* **Exercise description**: Take the entries below and print, exactly, the stretch from the line containing "Click the lowest" through the line containing "You are a computer-use agent. 980x471 pixels.", both included.
------------
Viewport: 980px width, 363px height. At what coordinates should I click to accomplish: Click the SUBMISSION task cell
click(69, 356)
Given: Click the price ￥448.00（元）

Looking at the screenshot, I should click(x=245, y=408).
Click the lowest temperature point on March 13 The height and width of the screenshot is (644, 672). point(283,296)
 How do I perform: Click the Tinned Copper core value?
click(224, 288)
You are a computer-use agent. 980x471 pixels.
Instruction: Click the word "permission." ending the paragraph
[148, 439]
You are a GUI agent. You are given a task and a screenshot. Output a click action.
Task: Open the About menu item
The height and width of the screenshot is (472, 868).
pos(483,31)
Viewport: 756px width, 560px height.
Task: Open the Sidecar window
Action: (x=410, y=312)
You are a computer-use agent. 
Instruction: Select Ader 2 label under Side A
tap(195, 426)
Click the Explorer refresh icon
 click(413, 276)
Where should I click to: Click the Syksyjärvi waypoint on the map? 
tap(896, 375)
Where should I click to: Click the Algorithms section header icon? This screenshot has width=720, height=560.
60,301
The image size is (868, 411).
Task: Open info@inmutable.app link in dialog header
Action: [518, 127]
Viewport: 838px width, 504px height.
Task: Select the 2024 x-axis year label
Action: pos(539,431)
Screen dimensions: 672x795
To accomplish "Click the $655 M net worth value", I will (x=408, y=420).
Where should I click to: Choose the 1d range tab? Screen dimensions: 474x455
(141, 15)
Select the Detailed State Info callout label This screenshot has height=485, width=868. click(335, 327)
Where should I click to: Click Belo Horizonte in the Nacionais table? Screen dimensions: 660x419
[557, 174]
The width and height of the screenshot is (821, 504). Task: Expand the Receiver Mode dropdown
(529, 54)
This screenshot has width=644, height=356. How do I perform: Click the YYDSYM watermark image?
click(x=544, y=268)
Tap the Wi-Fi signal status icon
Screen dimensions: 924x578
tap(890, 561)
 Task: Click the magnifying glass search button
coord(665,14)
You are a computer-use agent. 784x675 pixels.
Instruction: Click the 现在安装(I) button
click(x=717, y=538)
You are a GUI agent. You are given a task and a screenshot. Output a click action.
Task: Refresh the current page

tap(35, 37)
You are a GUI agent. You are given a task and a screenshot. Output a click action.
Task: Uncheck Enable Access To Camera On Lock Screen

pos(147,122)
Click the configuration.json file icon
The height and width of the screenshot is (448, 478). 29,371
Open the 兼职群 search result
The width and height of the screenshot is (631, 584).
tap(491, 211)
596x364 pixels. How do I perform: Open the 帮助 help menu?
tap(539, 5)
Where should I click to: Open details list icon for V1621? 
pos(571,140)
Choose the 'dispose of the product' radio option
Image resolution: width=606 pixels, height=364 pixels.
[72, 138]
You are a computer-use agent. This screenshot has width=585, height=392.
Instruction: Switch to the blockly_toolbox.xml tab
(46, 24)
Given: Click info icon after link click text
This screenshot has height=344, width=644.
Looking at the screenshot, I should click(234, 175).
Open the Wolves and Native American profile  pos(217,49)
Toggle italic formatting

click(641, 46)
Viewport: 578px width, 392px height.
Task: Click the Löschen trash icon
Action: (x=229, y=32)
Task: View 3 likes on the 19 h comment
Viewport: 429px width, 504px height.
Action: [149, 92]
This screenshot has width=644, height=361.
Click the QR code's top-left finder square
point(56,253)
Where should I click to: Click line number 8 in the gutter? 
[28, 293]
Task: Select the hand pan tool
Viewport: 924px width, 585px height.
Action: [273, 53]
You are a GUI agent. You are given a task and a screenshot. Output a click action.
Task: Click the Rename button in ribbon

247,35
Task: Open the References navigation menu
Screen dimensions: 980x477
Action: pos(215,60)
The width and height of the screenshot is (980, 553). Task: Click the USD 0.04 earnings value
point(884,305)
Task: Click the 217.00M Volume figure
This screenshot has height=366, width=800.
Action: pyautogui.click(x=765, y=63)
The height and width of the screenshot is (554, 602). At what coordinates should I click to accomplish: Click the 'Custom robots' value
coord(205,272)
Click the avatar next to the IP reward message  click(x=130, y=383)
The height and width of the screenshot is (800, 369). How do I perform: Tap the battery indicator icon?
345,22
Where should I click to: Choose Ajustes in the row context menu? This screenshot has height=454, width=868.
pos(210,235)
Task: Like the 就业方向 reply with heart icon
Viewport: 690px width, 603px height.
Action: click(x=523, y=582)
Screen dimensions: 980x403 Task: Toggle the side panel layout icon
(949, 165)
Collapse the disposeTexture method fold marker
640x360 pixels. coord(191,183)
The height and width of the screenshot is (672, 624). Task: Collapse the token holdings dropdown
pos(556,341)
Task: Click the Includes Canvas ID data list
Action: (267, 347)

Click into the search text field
------------
* **Exercise answer**:
Click the lowest temperature point on March 13 The height and width of the screenshot is (644, 672). point(283,296)
 How do I perform: Click the Tinned Copper core value?
click(224, 288)
You are a computer-use agent. 980x471 pixels.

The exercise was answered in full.